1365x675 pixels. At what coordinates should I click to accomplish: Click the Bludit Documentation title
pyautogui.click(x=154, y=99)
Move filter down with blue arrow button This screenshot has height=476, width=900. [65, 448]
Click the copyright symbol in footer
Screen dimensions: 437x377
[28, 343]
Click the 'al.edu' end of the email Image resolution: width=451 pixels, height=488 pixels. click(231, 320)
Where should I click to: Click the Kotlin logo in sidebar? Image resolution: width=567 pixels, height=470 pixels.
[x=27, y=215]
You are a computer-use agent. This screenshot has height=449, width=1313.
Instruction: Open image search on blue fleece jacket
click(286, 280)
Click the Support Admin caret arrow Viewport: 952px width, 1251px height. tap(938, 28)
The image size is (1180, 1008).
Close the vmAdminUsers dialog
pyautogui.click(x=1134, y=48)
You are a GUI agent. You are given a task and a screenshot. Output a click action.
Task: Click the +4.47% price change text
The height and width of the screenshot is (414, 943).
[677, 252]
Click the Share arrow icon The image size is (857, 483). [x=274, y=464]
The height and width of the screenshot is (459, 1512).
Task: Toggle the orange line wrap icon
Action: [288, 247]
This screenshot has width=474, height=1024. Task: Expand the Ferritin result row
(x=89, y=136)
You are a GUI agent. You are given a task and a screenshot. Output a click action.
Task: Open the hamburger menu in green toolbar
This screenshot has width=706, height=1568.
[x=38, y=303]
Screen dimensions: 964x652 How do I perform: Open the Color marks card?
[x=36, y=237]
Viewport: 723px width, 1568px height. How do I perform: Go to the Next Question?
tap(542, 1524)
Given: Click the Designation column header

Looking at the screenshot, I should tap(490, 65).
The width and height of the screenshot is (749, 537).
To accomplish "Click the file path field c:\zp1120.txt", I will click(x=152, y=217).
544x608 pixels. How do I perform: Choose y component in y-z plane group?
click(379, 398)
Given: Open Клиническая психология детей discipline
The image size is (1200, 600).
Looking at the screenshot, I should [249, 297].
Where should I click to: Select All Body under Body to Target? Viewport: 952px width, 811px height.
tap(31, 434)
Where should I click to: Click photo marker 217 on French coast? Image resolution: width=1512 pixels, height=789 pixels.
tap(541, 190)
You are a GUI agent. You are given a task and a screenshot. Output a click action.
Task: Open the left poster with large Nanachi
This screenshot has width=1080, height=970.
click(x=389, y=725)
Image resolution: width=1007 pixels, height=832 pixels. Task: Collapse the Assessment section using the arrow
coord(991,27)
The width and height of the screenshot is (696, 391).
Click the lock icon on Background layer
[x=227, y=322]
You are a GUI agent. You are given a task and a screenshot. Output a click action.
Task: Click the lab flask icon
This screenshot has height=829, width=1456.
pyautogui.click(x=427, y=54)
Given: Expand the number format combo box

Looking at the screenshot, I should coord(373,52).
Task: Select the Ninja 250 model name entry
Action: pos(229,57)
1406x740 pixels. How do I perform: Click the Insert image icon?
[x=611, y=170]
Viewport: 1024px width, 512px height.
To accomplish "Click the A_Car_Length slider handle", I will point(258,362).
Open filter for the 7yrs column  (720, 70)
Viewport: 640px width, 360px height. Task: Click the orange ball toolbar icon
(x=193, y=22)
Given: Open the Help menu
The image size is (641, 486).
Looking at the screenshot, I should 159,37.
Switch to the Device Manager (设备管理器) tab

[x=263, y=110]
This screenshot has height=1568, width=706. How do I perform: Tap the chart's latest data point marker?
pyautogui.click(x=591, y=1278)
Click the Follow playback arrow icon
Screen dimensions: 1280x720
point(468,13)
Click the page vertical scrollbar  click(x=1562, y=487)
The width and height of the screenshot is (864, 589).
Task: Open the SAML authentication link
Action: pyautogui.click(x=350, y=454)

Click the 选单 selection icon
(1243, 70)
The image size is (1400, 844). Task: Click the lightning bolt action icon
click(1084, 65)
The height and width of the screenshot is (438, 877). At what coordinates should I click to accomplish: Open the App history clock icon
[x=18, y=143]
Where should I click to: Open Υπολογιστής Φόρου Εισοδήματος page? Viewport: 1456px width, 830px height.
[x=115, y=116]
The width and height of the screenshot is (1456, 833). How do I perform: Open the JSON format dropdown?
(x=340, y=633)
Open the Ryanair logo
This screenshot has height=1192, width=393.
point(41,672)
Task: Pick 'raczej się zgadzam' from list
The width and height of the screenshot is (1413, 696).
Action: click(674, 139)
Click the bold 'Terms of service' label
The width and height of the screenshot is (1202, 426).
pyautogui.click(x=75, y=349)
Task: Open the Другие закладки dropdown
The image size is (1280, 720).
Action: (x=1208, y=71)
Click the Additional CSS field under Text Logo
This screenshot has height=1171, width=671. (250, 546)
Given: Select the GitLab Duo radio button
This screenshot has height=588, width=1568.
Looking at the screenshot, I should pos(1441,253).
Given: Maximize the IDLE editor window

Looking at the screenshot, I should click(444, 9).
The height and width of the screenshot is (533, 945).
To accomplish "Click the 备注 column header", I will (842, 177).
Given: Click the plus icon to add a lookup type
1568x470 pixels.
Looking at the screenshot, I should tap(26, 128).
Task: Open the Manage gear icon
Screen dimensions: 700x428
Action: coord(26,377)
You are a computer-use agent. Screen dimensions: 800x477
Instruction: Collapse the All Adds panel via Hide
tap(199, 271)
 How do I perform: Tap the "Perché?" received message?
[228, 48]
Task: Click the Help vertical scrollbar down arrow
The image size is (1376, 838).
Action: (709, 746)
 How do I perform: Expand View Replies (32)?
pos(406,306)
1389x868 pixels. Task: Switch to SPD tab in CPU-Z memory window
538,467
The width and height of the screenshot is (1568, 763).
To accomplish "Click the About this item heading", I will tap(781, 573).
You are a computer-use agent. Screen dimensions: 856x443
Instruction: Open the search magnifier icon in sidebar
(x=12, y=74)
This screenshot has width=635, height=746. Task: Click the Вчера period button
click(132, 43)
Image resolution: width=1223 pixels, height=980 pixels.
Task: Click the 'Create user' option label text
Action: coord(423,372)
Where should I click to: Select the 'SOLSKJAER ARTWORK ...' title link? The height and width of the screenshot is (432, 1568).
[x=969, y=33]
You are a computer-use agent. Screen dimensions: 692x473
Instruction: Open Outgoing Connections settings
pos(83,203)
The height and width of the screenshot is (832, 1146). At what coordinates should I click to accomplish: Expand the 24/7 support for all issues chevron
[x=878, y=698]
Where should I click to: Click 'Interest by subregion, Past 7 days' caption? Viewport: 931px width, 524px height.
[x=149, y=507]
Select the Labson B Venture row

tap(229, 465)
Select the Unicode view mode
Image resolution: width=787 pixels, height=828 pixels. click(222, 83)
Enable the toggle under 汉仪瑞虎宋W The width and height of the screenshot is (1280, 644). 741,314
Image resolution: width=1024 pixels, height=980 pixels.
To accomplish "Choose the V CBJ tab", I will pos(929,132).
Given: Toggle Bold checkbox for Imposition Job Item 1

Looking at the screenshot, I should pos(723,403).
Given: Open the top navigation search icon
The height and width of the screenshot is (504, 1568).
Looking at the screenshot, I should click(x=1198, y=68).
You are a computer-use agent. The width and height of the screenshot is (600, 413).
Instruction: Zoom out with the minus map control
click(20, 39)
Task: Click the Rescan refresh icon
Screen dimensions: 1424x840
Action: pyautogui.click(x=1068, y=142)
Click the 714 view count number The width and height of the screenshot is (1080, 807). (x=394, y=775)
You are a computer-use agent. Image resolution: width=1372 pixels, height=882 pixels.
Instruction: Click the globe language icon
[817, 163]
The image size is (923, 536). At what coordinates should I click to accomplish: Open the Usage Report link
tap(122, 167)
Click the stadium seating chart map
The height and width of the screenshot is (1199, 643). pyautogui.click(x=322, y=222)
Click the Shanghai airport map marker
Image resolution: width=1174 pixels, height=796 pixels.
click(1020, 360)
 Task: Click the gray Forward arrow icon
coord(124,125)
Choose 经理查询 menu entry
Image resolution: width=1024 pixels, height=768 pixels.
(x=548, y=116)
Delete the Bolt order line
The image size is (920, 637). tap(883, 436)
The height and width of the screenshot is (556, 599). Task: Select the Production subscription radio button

Your task:
Word for word, quote the lines of the material from the first line through the line with "The width and height of the screenshot is (749, 537).", both ends included.

Result:
1365x675 pixels. At what coordinates should I click to accomplish: Click the Bludit Documentation title
pyautogui.click(x=154, y=99)
Move filter down with blue arrow button This screenshot has height=476, width=900. [65, 448]
Click the copyright symbol in footer
Screen dimensions: 437x377
[28, 343]
Click the 'al.edu' end of the email Image resolution: width=451 pixels, height=488 pixels. click(231, 320)
Where should I click to: Click the Kotlin logo in sidebar? Image resolution: width=567 pixels, height=470 pixels.
[x=27, y=215]
You are a computer-use agent. This screenshot has height=449, width=1313.
Instruction: Open image search on blue fleece jacket
click(286, 280)
Click the Support Admin caret arrow Viewport: 952px width, 1251px height. tap(938, 28)
The image size is (1180, 1008).
Close the vmAdminUsers dialog
pyautogui.click(x=1134, y=48)
You are a GUI agent. You are given a task and a screenshot. Output a click action.
Task: Click the +4.47% price change text
The height and width of the screenshot is (414, 943).
[677, 252]
Click the Share arrow icon The image size is (857, 483). [x=274, y=464]
The height and width of the screenshot is (459, 1512).
Task: Toggle the orange line wrap icon
Action: [288, 247]
This screenshot has width=474, height=1024. Task: Expand the Ferritin result row
(x=89, y=136)
You are a GUI agent. You are given a task and a screenshot. Output a click action.
Task: Open the hamburger menu in green toolbar
This screenshot has width=706, height=1568.
[x=38, y=303]
Screen dimensions: 964x652 How do I perform: Open the Color marks card?
[x=36, y=237]
Viewport: 723px width, 1568px height. How do I perform: Go to the Next Question?
tap(542, 1524)
Given: Click the Designation column header

Looking at the screenshot, I should tap(490, 65).
The width and height of the screenshot is (749, 537).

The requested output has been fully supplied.